**TASK REQUIREMENTS**
Reproduce each line of the listing below without any changes.
┏━━
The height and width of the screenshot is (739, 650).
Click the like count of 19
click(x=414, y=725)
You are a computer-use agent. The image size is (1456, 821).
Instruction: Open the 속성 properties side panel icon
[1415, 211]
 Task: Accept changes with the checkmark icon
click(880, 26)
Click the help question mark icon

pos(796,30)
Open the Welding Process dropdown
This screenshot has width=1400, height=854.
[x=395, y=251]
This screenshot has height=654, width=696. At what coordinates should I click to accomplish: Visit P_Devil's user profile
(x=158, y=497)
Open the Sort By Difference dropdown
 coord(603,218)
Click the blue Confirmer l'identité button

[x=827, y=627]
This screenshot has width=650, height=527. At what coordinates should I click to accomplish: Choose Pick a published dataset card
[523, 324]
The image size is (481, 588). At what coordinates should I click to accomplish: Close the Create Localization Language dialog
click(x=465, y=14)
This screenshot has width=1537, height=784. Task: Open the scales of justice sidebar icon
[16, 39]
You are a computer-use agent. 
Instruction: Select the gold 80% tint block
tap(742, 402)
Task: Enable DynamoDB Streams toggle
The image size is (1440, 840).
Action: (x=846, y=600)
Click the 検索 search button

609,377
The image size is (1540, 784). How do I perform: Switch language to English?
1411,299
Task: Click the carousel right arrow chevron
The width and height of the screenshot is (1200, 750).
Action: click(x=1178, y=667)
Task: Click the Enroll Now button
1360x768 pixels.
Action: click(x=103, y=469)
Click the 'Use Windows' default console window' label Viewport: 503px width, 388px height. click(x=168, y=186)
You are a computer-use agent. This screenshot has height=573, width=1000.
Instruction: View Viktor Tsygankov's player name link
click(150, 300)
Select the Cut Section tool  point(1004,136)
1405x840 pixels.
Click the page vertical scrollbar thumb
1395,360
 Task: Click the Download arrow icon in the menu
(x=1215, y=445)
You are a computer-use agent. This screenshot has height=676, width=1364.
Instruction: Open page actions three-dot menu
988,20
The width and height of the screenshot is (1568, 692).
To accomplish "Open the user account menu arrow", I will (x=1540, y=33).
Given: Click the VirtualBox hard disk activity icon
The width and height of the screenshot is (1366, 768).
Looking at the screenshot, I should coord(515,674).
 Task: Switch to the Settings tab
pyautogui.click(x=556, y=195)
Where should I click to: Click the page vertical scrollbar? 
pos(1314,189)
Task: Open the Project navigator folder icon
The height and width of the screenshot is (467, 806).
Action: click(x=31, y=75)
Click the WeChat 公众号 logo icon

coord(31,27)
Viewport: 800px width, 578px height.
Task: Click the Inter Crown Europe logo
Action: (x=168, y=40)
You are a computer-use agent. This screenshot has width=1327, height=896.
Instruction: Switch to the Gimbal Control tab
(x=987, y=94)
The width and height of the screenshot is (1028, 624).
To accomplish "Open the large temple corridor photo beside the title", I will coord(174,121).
┗━━
**WRITTEN SOLUTION**
The height and width of the screenshot is (739, 650).
Click the like count of 19
click(x=414, y=725)
You are a computer-use agent. The image size is (1456, 821).
Instruction: Open the 속성 properties side panel icon
[1415, 211]
 Task: Accept changes with the checkmark icon
click(880, 26)
Click the help question mark icon

pos(796,30)
Open the Welding Process dropdown
This screenshot has width=1400, height=854.
[x=395, y=251]
This screenshot has height=654, width=696. At what coordinates should I click to accomplish: Visit P_Devil's user profile
(x=158, y=497)
Open the Sort By Difference dropdown
 coord(603,218)
Click the blue Confirmer l'identité button

[x=827, y=627]
This screenshot has width=650, height=527. At what coordinates should I click to accomplish: Choose Pick a published dataset card
[523, 324]
The image size is (481, 588). At what coordinates should I click to accomplish: Close the Create Localization Language dialog
click(x=465, y=14)
This screenshot has width=1537, height=784. Task: Open the scales of justice sidebar icon
[16, 39]
You are a computer-use agent. 
Instruction: Select the gold 80% tint block
tap(742, 402)
Task: Enable DynamoDB Streams toggle
The image size is (1440, 840).
Action: (x=846, y=600)
Click the 検索 search button

609,377
The image size is (1540, 784). How do I perform: Switch language to English?
1411,299
Task: Click the carousel right arrow chevron
The width and height of the screenshot is (1200, 750).
Action: click(x=1178, y=667)
Task: Click the Enroll Now button
1360x768 pixels.
Action: click(x=103, y=469)
Click the 'Use Windows' default console window' label Viewport: 503px width, 388px height. click(x=168, y=186)
You are a computer-use agent. This screenshot has height=573, width=1000.
Instruction: View Viktor Tsygankov's player name link
click(150, 300)
Select the Cut Section tool  point(1004,136)
1405x840 pixels.
Click the page vertical scrollbar thumb
1395,360
 Task: Click the Download arrow icon in the menu
(x=1215, y=445)
You are a computer-use agent. This screenshot has height=676, width=1364.
Instruction: Open page actions three-dot menu
988,20
The width and height of the screenshot is (1568, 692).
To accomplish "Open the user account menu arrow", I will (x=1540, y=33).
Given: Click the VirtualBox hard disk activity icon
The width and height of the screenshot is (1366, 768).
Looking at the screenshot, I should coord(515,674).
 Task: Switch to the Settings tab
pyautogui.click(x=556, y=195)
Where should I click to: Click the page vertical scrollbar? 
pos(1314,189)
Task: Open the Project navigator folder icon
The height and width of the screenshot is (467, 806).
Action: click(x=31, y=75)
Click the WeChat 公众号 logo icon

coord(31,27)
Viewport: 800px width, 578px height.
Task: Click the Inter Crown Europe logo
Action: (x=168, y=40)
You are a computer-use agent. This screenshot has width=1327, height=896.
Instruction: Switch to the Gimbal Control tab
(x=987, y=94)
The width and height of the screenshot is (1028, 624).
To accomplish "Open the large temple corridor photo beside the title", I will coord(174,121).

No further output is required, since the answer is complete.